Lokantada yemek yerken, tatile giderken, otomobil, konut satın alırken, iş kurarken kendi varlığımızı değerlendirdiğimizi düşünüyoruz. Ama serbest ticarete açık ekonomide satın aldığımız, tükettiğimiz şeylerin üretiminde ithal girdiler kullanılıyor. Bazı işyerlerinden satın aldığımız giyim eşyaları, ev aletleri, otomobiller tümüyle ithal ediliyor. Birey olarak kendi paramızı kullandığımızı düşünüyoruz. Ama bu satın almaların bazen tümü, bazen üretimdeki ithal girdi kadarı döviz harcanarak karşılanıyor. Bu hesaplar cari işlemler bilançosunda izleniyor. Evet, biz arabamızla bir yere giderken kullandığımız yakıtın bedelini kendi bütçemizden, borçlanmadan ödediğimizi düşünüyoruz. Ama iş öyle değil.
Türkiye ekonomisi üretimin kompozisyonuyla, teknolojisiyle geri kalmıştır
Çare nedir? Bilmem kaçıncısı uygulanmakta olan para politikası ağırlıklı orta vadeli programlar çare değil. Çünkü bu programların irrasyonel temellere dayandığını belirttik. Doğru ve ivedi olarak uygulanabilecek önlem nedir? Bunun yanıtı hazır. 2002 yılında Kemal Derviş'in yönettiği "Güçlü Ekonomiye Geçiş Programı" bir mucize program değildi.
K. Derviş iyi bir iktisatçı olarak ve aynı dönemde ABD'de patlamış olan ENRON krizini yaratan koşullardan da ders alarak, hesap vermenin, sorumluluk, saydamlık, eşitlik ilkelerinin, (iyi-doğru yönetim ilkeleri), esas olduğu kamu yönetimi tarzını yerleştirdi. Bunu yaparken kendisiyle birlikte çalışan ve geçmiş dönemlerde bu ilkelerin ihlal edilmesinin acısını çekmiş olan, deneyimli bürokratların desteğinden yararlandı.

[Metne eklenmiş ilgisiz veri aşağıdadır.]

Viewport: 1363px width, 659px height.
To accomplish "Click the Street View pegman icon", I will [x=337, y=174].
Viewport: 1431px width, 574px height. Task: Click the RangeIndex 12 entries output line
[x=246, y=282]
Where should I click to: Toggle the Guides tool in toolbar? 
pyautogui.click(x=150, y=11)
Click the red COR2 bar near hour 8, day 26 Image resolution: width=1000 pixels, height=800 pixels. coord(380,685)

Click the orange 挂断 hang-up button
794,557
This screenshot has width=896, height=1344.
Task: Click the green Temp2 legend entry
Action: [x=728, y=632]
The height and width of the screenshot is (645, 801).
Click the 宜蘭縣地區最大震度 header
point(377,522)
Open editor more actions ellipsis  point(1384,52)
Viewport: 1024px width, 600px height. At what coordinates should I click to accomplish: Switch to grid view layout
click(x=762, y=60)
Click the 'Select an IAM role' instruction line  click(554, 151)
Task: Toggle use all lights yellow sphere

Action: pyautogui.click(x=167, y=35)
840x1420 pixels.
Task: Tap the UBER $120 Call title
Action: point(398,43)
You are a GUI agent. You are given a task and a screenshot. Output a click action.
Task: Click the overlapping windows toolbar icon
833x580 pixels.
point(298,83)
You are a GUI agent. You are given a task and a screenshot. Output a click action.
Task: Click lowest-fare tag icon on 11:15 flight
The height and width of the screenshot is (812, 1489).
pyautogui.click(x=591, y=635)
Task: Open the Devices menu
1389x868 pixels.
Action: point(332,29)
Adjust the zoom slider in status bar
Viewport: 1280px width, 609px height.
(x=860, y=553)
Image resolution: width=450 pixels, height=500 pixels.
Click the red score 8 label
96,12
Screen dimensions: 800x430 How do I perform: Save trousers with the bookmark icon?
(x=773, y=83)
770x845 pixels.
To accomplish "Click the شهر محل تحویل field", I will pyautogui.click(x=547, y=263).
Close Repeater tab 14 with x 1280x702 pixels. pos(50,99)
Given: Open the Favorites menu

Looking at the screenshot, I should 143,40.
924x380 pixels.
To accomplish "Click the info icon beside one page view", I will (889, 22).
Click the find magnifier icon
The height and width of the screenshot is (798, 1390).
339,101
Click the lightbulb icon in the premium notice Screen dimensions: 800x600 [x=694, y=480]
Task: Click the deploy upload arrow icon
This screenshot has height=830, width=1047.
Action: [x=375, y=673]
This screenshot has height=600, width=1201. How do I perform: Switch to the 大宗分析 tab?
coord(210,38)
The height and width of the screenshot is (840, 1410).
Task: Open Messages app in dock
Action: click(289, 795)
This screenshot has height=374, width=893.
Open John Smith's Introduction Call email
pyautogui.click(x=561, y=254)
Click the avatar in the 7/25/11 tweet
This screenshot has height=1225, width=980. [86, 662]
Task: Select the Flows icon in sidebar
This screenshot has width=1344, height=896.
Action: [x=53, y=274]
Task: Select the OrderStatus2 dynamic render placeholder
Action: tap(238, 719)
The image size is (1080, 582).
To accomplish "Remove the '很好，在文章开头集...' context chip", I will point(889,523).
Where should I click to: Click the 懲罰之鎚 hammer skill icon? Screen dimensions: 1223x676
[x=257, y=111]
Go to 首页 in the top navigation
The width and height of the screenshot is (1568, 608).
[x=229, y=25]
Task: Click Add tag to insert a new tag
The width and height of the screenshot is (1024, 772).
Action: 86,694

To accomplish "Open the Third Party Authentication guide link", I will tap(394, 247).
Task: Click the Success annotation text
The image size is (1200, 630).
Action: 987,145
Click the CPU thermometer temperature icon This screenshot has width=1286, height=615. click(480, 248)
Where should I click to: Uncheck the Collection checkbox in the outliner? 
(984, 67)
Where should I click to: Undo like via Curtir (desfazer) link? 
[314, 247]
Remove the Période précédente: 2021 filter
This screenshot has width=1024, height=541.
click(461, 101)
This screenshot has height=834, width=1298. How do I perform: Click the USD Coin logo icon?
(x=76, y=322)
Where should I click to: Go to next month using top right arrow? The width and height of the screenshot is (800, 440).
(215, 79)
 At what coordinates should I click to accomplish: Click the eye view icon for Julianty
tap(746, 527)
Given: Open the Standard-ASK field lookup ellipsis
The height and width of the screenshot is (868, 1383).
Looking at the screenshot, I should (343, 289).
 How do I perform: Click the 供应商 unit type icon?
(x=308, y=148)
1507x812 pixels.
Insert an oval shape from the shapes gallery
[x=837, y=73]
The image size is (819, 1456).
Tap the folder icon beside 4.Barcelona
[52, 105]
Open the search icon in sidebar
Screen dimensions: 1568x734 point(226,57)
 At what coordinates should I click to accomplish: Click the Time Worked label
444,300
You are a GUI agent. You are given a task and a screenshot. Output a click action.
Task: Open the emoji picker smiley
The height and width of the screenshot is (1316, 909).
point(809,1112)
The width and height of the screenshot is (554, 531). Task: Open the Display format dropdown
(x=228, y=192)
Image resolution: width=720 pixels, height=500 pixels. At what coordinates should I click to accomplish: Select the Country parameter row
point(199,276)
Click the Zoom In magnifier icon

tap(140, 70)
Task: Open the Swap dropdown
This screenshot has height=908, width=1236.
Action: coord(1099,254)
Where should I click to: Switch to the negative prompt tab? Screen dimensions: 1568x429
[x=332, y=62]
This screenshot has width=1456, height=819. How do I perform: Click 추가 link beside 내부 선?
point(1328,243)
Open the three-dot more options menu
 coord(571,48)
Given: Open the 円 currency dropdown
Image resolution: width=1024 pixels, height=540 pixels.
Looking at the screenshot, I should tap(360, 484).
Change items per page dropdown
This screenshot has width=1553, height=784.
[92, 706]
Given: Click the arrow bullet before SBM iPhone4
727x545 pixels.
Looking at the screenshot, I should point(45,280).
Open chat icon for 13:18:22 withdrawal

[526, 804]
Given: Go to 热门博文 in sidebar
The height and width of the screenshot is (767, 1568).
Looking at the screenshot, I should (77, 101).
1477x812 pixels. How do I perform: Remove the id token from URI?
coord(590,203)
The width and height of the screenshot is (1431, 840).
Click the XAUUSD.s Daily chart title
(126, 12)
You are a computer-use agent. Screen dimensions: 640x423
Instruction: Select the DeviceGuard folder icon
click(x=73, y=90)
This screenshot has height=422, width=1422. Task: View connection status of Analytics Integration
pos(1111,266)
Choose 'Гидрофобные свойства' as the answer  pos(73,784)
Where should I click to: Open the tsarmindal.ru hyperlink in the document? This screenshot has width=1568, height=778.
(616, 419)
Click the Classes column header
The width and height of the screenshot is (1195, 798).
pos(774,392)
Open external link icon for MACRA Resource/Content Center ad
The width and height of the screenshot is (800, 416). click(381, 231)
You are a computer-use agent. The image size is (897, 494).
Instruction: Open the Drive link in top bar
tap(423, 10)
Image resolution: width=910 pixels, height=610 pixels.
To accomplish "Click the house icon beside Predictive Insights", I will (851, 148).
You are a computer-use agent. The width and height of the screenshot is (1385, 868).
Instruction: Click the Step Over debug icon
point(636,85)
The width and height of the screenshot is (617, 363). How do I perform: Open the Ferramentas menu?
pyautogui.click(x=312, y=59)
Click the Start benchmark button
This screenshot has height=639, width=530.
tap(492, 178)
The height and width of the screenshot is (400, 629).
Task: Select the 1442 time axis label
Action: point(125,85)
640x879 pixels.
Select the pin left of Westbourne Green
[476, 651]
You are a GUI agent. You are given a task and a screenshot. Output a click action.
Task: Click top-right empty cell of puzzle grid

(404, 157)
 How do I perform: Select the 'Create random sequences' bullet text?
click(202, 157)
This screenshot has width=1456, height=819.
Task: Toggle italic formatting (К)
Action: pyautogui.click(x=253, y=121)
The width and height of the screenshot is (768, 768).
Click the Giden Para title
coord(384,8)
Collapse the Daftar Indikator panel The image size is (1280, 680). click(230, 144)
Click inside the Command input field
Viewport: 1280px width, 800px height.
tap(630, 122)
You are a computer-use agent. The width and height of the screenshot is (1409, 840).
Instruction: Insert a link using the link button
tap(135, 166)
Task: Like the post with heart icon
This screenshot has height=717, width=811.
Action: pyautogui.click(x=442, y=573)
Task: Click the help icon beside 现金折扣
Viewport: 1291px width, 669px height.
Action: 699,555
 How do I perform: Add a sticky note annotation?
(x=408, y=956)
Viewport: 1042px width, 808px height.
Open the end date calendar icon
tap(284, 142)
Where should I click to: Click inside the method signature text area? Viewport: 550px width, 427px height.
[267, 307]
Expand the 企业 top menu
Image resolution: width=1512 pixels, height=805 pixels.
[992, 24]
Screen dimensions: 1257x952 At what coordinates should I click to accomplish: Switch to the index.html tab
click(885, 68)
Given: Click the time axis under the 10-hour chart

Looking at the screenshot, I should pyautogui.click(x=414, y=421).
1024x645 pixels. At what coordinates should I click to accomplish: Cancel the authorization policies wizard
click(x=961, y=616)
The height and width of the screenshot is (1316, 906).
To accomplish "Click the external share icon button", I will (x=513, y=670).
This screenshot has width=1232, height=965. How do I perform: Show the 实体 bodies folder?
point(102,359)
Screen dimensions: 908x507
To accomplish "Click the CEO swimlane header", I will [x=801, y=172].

Sonra ne mi oldu? Ali Babacan bakanlığının ilk yıllarında, Bilkent Üniversitesi'ndeki "iyi öğrenciliğini" izleyerek bu programa uydu, ancak bu uzun sürmedi. Türkiye'nin kaderi kendisini yine gösterdi. Konut yatırımları, yol, tünel, köprü yapımı hem gözle görünür, hem de yandaş yüklenicileri zengin eder. Ama bilinen ihale yöntemleri istenen sonucu vermez. TBMM nasıl olsa noter görevi görüyor, ihale yasalarının yanında geçilmesini sağlayan düzenlemeler hızla yürürlüğe konulur. Alışılmış yöntem "kervanın yolda düzülmesi" değil mi?
Bu tabloyu 2002'de yönetime gelen AKP iktidarının uygulamalarında gördük. İzlenen politika, ihale yasasının ihlali, kamunun esas hesap sorma kurumu olan Sayıştay'ın görevini yerine getirmesinin önlenmesi ve nihayet Türk usülü başkanlık rejiminde "hesap sorulamayacağı" ilkesinin benimsenmesi gibi uygulamalar bizi bugüne getirdi.
1980'deki ekonomik tabloda rahatsızlık Özal hükümetlerinin uyguladığı bütçe dışı fonlardı. Ama o zaman yasaları seçimle iktidar olan TBMM yapıyordu. Yani bir rasyonel vardı, bugün! Deniz bitti, kervan duvara çarptı. Ama 85 milyon yaşamayı sürdürüyor, ihtiyaçlar bitmiyor.
İtibarın maliyeti israfı aştı, ülkede rasyonel düşünme, karar verme imkanı kalmadı
Bu kısa tartışmanın amacı dar kapsamlı bir anti-enflasyonist politikanın çare olmayacağını, irrasyonalitenin önüne geçilmesinin zorunlu olduğunu, ardından doğru bir endüstri politikası ile 85 milyona yakışır, onun ihtiyaçlarını üretebilen bir ekonominin gerektiğini ortaya koymaktır. Ülkede yaşananların normal insan algısı tarafından kabul edilir olması gerekmektedir.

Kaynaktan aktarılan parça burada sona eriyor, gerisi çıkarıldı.